=== WHAT THE TASK ASKS ===
Below are entries. Copy exactly the lines running from the line that holds "The image size is (821, 508)." to the line that holds "Given: Select the S5 pivot support label", with both ends included.
*** INPUT MATERIAL ***
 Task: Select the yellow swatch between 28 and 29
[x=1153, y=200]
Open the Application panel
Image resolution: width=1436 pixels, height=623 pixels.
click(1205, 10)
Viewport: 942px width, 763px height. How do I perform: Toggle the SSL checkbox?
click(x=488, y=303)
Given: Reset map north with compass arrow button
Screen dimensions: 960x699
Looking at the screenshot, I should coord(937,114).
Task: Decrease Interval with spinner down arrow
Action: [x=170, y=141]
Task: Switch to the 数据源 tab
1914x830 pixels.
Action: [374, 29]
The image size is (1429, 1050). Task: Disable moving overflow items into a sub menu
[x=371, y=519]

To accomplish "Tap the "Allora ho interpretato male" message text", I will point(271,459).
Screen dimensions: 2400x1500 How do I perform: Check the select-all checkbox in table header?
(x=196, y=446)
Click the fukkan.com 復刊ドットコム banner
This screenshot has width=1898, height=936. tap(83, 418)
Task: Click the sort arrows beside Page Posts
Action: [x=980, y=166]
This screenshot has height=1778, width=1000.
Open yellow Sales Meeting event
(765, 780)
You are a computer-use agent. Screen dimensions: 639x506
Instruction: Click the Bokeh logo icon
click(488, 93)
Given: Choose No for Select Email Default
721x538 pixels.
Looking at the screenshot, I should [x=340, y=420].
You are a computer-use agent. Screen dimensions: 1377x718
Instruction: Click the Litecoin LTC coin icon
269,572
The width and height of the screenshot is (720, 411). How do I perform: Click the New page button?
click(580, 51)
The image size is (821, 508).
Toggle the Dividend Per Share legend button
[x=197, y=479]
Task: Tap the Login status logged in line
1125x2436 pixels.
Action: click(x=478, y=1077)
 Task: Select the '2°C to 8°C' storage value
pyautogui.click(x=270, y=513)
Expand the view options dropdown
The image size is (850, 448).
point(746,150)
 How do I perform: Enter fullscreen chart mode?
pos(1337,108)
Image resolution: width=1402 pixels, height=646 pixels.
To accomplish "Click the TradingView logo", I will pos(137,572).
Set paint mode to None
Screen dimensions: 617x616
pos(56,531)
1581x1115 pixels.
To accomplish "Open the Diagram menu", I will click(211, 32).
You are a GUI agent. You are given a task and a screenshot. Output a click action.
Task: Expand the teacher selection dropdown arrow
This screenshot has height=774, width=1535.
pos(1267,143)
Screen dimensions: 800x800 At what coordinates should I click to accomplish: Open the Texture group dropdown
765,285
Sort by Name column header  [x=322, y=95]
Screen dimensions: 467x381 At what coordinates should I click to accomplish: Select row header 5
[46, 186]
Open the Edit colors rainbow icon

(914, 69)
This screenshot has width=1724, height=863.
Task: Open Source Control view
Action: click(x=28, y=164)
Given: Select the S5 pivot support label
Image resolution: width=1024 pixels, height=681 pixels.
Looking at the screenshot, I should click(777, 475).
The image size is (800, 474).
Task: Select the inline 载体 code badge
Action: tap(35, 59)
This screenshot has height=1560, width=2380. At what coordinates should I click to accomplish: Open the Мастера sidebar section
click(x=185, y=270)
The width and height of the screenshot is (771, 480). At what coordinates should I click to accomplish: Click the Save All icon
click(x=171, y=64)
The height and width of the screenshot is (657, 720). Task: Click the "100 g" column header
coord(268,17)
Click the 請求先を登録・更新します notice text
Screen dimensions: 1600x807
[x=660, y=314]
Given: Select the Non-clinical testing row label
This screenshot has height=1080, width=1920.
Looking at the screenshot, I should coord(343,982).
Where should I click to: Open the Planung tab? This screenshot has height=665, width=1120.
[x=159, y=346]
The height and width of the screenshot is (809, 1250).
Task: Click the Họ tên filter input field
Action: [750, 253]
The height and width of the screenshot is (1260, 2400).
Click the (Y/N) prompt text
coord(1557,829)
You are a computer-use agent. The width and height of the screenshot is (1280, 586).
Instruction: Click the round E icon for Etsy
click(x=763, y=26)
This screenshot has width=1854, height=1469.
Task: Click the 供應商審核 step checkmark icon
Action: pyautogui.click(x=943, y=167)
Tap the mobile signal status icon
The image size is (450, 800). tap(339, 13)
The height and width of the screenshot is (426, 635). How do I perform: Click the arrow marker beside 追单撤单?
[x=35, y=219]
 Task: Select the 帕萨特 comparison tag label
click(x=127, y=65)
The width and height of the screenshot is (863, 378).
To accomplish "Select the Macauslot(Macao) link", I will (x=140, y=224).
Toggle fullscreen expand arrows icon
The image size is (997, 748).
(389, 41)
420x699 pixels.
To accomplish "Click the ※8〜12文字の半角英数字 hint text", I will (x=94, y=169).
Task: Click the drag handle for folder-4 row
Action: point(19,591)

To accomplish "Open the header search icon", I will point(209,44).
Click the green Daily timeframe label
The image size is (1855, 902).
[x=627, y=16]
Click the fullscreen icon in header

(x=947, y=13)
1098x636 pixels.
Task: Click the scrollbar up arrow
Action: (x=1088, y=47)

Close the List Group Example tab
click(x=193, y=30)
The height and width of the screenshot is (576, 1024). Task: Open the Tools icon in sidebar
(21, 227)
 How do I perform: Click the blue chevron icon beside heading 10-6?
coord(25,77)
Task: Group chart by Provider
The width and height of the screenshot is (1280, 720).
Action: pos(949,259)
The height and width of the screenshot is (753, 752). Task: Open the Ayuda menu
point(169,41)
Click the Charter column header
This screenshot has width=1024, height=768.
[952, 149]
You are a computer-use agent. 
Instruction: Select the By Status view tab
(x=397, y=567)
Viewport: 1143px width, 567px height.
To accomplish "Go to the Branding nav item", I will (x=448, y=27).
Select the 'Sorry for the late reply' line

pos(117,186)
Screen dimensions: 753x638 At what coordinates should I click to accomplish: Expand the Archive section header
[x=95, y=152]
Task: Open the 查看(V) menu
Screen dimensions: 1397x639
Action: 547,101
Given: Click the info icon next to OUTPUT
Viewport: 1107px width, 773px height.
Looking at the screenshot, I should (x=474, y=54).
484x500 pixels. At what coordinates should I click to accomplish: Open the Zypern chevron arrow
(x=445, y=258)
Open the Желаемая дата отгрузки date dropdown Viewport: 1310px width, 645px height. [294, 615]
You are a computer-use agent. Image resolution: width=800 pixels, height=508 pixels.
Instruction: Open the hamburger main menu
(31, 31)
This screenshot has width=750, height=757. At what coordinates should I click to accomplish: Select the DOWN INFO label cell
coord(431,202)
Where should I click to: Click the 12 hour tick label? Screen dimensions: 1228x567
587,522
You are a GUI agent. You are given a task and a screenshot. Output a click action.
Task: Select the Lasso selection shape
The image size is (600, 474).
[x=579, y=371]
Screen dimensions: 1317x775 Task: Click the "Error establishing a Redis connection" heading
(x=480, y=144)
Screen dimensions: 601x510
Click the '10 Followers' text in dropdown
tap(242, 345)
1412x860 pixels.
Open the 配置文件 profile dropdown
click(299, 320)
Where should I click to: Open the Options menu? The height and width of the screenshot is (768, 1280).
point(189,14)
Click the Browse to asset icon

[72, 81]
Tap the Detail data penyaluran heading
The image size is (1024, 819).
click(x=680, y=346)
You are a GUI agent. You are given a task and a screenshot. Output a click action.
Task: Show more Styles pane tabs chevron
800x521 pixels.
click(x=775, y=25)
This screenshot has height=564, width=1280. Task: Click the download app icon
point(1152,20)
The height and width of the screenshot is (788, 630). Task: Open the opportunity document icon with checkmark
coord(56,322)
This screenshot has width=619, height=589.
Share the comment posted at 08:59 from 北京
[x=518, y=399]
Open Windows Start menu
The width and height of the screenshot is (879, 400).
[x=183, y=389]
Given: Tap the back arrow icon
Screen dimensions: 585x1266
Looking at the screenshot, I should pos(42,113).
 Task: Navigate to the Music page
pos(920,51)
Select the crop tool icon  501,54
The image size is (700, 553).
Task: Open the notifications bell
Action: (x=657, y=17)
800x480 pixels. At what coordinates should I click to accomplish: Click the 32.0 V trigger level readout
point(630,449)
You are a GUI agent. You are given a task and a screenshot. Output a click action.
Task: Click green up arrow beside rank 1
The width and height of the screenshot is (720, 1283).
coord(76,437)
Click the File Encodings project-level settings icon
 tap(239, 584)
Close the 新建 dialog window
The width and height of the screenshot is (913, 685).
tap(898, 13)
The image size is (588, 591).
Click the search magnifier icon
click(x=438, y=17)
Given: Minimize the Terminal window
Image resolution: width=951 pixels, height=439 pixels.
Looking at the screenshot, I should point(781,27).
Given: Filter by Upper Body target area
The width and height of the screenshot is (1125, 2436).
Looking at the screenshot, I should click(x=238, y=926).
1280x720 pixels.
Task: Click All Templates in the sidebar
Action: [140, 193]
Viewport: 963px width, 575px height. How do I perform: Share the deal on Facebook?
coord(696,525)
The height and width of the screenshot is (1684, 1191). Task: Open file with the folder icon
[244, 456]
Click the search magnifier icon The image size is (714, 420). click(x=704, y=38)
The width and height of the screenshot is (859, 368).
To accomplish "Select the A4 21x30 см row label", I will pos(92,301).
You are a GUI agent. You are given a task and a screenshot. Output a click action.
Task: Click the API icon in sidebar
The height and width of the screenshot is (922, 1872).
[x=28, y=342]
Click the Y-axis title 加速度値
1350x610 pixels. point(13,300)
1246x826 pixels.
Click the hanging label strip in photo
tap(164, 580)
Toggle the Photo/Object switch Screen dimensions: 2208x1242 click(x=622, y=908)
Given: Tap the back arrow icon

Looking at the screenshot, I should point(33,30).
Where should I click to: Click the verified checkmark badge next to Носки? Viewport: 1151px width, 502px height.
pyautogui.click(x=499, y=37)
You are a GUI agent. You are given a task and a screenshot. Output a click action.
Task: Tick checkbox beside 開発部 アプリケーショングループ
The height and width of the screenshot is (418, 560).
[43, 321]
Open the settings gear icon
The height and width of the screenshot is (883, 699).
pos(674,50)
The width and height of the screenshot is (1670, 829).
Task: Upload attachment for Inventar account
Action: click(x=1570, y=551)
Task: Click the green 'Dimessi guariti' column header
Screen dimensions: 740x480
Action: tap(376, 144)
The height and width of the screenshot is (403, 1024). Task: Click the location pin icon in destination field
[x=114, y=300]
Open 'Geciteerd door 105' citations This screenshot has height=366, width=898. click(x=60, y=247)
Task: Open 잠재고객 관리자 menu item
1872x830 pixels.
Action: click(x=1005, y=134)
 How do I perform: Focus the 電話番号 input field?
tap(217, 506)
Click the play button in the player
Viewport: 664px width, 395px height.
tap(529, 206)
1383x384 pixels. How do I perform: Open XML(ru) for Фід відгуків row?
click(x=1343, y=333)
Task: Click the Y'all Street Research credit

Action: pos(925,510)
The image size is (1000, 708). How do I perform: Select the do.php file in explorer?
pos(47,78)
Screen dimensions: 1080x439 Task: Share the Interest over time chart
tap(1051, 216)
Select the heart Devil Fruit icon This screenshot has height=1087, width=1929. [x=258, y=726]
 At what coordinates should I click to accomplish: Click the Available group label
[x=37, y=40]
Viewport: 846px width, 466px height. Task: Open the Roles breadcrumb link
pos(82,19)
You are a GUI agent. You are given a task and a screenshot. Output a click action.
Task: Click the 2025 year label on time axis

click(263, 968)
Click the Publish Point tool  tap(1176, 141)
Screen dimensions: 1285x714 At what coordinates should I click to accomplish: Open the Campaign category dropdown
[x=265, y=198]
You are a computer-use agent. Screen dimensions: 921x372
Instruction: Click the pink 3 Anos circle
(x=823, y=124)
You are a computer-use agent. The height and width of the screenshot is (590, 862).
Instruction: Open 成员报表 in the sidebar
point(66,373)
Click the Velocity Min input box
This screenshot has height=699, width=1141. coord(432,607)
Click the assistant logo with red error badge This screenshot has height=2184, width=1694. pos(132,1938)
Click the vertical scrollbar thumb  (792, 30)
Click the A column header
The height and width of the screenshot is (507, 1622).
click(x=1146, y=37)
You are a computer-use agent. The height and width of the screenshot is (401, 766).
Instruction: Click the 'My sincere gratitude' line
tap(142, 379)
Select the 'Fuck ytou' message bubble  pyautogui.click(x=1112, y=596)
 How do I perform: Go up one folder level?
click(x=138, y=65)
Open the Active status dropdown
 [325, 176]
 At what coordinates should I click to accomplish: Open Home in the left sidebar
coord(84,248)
***
=== ANSWER TO THE PROBLEM ===
The image size is (821, 508).
Toggle the Dividend Per Share legend button
[x=197, y=479]
Task: Tap the Login status logged in line
1125x2436 pixels.
Action: click(x=478, y=1077)
 Task: Select the '2°C to 8°C' storage value
pyautogui.click(x=270, y=513)
Expand the view options dropdown
The image size is (850, 448).
point(746,150)
 How do I perform: Enter fullscreen chart mode?
pos(1337,108)
Image resolution: width=1402 pixels, height=646 pixels.
To accomplish "Click the TradingView logo", I will pos(137,572).
Set paint mode to None
Screen dimensions: 617x616
pos(56,531)
1581x1115 pixels.
To accomplish "Open the Diagram menu", I will click(211, 32).
You are a GUI agent. You are given a task and a screenshot. Output a click action.
Task: Expand the teacher selection dropdown arrow
This screenshot has height=774, width=1535.
pos(1267,143)
Screen dimensions: 800x800 At what coordinates should I click to accomplish: Open the Texture group dropdown
765,285
Sort by Name column header  [x=322, y=95]
Screen dimensions: 467x381 At what coordinates should I click to accomplish: Select row header 5
[46, 186]
Open the Edit colors rainbow icon

(914, 69)
This screenshot has width=1724, height=863.
Task: Open Source Control view
Action: click(x=28, y=164)
Given: Select the S5 pivot support label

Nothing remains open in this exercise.